| Instructions for the task |
For every line in the material, produce an exact copy.
· · ·
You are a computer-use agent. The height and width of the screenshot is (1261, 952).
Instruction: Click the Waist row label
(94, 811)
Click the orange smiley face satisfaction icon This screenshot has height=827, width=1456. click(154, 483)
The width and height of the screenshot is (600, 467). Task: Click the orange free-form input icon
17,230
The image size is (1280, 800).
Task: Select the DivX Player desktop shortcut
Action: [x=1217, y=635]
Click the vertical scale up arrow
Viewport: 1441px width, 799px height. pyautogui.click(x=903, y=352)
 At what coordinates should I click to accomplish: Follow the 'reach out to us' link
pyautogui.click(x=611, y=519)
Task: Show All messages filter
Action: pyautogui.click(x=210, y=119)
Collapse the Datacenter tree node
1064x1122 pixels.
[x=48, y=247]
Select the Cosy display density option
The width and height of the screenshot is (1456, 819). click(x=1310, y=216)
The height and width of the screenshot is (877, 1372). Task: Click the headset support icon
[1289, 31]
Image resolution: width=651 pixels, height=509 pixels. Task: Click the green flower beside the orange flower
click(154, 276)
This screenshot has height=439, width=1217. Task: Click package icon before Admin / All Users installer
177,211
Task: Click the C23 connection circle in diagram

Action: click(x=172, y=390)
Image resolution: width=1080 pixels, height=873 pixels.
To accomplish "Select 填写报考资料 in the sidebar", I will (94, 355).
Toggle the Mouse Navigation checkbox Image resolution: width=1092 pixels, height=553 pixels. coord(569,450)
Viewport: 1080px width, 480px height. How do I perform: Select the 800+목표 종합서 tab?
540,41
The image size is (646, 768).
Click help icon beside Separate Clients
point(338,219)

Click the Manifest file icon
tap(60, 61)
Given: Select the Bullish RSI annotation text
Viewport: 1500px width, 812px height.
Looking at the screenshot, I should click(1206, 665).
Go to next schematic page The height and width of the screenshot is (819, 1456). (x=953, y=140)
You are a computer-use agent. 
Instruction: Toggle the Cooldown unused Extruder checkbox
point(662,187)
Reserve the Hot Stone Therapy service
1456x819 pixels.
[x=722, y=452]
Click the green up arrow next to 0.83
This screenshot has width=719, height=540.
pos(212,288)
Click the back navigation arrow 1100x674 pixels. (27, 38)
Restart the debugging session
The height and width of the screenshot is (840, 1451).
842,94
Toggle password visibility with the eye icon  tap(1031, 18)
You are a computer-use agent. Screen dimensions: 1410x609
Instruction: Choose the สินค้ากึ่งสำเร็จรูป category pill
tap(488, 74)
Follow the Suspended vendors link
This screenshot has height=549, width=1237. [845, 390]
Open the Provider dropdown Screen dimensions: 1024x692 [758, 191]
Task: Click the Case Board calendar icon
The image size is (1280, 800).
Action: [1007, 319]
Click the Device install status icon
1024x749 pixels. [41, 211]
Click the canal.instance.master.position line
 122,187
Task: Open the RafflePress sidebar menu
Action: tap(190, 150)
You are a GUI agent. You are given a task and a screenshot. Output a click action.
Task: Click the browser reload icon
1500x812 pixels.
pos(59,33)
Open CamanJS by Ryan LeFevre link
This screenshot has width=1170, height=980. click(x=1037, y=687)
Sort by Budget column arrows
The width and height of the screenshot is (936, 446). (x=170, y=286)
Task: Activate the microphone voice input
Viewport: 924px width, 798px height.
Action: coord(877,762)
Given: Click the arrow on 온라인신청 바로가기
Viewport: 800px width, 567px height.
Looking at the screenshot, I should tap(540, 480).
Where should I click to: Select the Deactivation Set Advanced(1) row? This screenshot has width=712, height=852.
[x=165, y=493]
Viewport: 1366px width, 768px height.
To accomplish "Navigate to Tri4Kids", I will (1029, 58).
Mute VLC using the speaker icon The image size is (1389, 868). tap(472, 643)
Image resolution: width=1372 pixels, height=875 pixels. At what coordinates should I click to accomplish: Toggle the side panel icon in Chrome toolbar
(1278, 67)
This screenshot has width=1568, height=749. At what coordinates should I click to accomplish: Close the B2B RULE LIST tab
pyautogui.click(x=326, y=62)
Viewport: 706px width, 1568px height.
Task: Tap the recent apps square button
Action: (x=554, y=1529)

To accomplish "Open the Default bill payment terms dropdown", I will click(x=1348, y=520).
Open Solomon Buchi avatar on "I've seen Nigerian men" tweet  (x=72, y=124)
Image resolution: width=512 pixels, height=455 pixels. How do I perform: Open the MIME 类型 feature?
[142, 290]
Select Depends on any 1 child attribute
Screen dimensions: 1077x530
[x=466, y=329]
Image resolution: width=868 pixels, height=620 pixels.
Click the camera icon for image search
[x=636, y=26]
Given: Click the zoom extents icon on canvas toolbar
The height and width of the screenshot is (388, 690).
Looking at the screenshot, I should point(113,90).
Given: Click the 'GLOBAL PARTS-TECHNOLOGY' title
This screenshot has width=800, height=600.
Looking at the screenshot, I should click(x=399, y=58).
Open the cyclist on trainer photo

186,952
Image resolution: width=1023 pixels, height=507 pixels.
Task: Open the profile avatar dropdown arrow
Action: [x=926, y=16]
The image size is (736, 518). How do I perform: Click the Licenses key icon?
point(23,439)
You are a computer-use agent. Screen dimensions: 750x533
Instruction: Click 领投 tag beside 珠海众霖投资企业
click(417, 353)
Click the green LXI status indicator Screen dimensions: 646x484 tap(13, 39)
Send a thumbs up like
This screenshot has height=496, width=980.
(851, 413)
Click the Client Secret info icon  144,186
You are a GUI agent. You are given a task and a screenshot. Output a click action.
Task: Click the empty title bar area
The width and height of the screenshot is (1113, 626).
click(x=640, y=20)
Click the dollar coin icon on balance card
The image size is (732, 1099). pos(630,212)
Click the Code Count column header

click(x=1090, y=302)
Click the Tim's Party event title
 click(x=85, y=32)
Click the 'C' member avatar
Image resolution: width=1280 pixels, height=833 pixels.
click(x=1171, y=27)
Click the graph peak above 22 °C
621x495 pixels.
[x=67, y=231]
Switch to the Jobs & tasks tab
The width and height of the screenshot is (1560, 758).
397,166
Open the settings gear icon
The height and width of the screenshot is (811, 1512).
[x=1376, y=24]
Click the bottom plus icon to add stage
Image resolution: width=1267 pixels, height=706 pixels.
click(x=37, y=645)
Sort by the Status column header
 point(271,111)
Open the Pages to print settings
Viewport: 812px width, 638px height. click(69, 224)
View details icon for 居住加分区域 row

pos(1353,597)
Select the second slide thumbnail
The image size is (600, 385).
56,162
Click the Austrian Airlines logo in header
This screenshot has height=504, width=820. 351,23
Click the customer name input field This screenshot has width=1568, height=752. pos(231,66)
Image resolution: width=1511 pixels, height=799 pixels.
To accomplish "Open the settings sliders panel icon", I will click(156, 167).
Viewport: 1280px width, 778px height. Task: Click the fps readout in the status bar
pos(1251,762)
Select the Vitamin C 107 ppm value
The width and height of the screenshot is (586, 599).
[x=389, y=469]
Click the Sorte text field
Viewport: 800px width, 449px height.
· · ·
| Answer section |
You are a computer-use agent. The height and width of the screenshot is (1261, 952).
Instruction: Click the Waist row label
(94, 811)
Click the orange smiley face satisfaction icon This screenshot has height=827, width=1456. click(154, 483)
The width and height of the screenshot is (600, 467). Task: Click the orange free-form input icon
17,230
The image size is (1280, 800).
Task: Select the DivX Player desktop shortcut
Action: [x=1217, y=635]
Click the vertical scale up arrow
Viewport: 1441px width, 799px height. pyautogui.click(x=903, y=352)
 At what coordinates should I click to accomplish: Follow the 'reach out to us' link
pyautogui.click(x=611, y=519)
Task: Show All messages filter
Action: pyautogui.click(x=210, y=119)
Collapse the Datacenter tree node
1064x1122 pixels.
[x=48, y=247]
Select the Cosy display density option
The width and height of the screenshot is (1456, 819). click(x=1310, y=216)
The height and width of the screenshot is (877, 1372). Task: Click the headset support icon
[1289, 31]
Image resolution: width=651 pixels, height=509 pixels. Task: Click the green flower beside the orange flower
click(154, 276)
This screenshot has height=439, width=1217. Task: Click package icon before Admin / All Users installer
177,211
Task: Click the C23 connection circle in diagram

Action: click(x=172, y=390)
Image resolution: width=1080 pixels, height=873 pixels.
To accomplish "Select 填写报考资料 in the sidebar", I will (94, 355).
Toggle the Mouse Navigation checkbox Image resolution: width=1092 pixels, height=553 pixels. coord(569,450)
Viewport: 1080px width, 480px height. How do I perform: Select the 800+목표 종합서 tab?
540,41
The image size is (646, 768).
Click help icon beside Separate Clients
point(338,219)

Click the Manifest file icon
tap(60, 61)
Given: Select the Bullish RSI annotation text
Viewport: 1500px width, 812px height.
Looking at the screenshot, I should click(1206, 665).
Go to next schematic page The height and width of the screenshot is (819, 1456). (x=953, y=140)
You are a computer-use agent. 
Instruction: Toggle the Cooldown unused Extruder checkbox
point(662,187)
Reserve the Hot Stone Therapy service
1456x819 pixels.
[x=722, y=452]
Click the green up arrow next to 0.83
This screenshot has width=719, height=540.
pos(212,288)
Click the back navigation arrow 1100x674 pixels. (27, 38)
Restart the debugging session
The height and width of the screenshot is (840, 1451).
842,94
Toggle password visibility with the eye icon  tap(1031, 18)
You are a computer-use agent. Screen dimensions: 1410x609
Instruction: Choose the สินค้ากึ่งสำเร็จรูป category pill
tap(488, 74)
Follow the Suspended vendors link
This screenshot has height=549, width=1237. [845, 390]
Open the Provider dropdown Screen dimensions: 1024x692 [758, 191]
Task: Click the Case Board calendar icon
The image size is (1280, 800).
Action: [1007, 319]
Click the Device install status icon
1024x749 pixels. [41, 211]
Click the canal.instance.master.position line
 122,187
Task: Open the RafflePress sidebar menu
Action: tap(190, 150)
You are a GUI agent. You are given a task and a screenshot. Output a click action.
Task: Click the browser reload icon
1500x812 pixels.
pos(59,33)
Open CamanJS by Ryan LeFevre link
This screenshot has width=1170, height=980. click(x=1037, y=687)
Sort by Budget column arrows
The width and height of the screenshot is (936, 446). (x=170, y=286)
Task: Activate the microphone voice input
Viewport: 924px width, 798px height.
Action: coord(877,762)
Given: Click the arrow on 온라인신청 바로가기
Viewport: 800px width, 567px height.
Looking at the screenshot, I should tap(540, 480).
Where should I click to: Select the Deactivation Set Advanced(1) row? This screenshot has width=712, height=852.
[x=165, y=493]
Viewport: 1366px width, 768px height.
To accomplish "Navigate to Tri4Kids", I will (1029, 58).
Mute VLC using the speaker icon The image size is (1389, 868). tap(472, 643)
Image resolution: width=1372 pixels, height=875 pixels. At what coordinates should I click to accomplish: Toggle the side panel icon in Chrome toolbar
(1278, 67)
This screenshot has width=1568, height=749. At what coordinates should I click to accomplish: Close the B2B RULE LIST tab
pyautogui.click(x=326, y=62)
Viewport: 706px width, 1568px height.
Task: Tap the recent apps square button
Action: (x=554, y=1529)

To accomplish "Open the Default bill payment terms dropdown", I will click(x=1348, y=520).
Open Solomon Buchi avatar on "I've seen Nigerian men" tweet  (x=72, y=124)
Image resolution: width=512 pixels, height=455 pixels. How do I perform: Open the MIME 类型 feature?
[142, 290]
Select Depends on any 1 child attribute
Screen dimensions: 1077x530
[x=466, y=329]
Image resolution: width=868 pixels, height=620 pixels.
Click the camera icon for image search
[x=636, y=26]
Given: Click the zoom extents icon on canvas toolbar
The height and width of the screenshot is (388, 690).
Looking at the screenshot, I should point(113,90).
Given: Click the 'GLOBAL PARTS-TECHNOLOGY' title
This screenshot has width=800, height=600.
Looking at the screenshot, I should click(x=399, y=58).
Open the cyclist on trainer photo

186,952
Image resolution: width=1023 pixels, height=507 pixels.
Task: Open the profile avatar dropdown arrow
Action: [x=926, y=16]
The image size is (736, 518). How do I perform: Click the Licenses key icon?
point(23,439)
You are a computer-use agent. Screen dimensions: 750x533
Instruction: Click 领投 tag beside 珠海众霖投资企业
click(417, 353)
Click the green LXI status indicator Screen dimensions: 646x484 tap(13, 39)
Send a thumbs up like
This screenshot has height=496, width=980.
(851, 413)
Click the Client Secret info icon  144,186
You are a GUI agent. You are given a task and a screenshot. Output a click action.
Task: Click the empty title bar area
The width and height of the screenshot is (1113, 626).
click(x=640, y=20)
Click the dollar coin icon on balance card
The image size is (732, 1099). pos(630,212)
Click the Code Count column header

click(x=1090, y=302)
Click the Tim's Party event title
 click(x=85, y=32)
Click the 'C' member avatar
Image resolution: width=1280 pixels, height=833 pixels.
click(x=1171, y=27)
Click the graph peak above 22 °C
621x495 pixels.
[x=67, y=231]
Switch to the Jobs & tasks tab
The width and height of the screenshot is (1560, 758).
397,166
Open the settings gear icon
The height and width of the screenshot is (811, 1512).
[x=1376, y=24]
Click the bottom plus icon to add stage
Image resolution: width=1267 pixels, height=706 pixels.
click(x=37, y=645)
Sort by the Status column header
 point(271,111)
Open the Pages to print settings
Viewport: 812px width, 638px height. click(69, 224)
View details icon for 居住加分区域 row

pos(1353,597)
Select the second slide thumbnail
The image size is (600, 385).
56,162
Click the Austrian Airlines logo in header
This screenshot has height=504, width=820. 351,23
Click the customer name input field This screenshot has width=1568, height=752. pos(231,66)
Image resolution: width=1511 pixels, height=799 pixels.
To accomplish "Open the settings sliders panel icon", I will click(156, 167).
Viewport: 1280px width, 778px height. Task: Click the fps readout in the status bar
pos(1251,762)
Select the Vitamin C 107 ppm value
The width and height of the screenshot is (586, 599).
[x=389, y=469]
Click the Sorte text field
Viewport: 800px width, 449px height.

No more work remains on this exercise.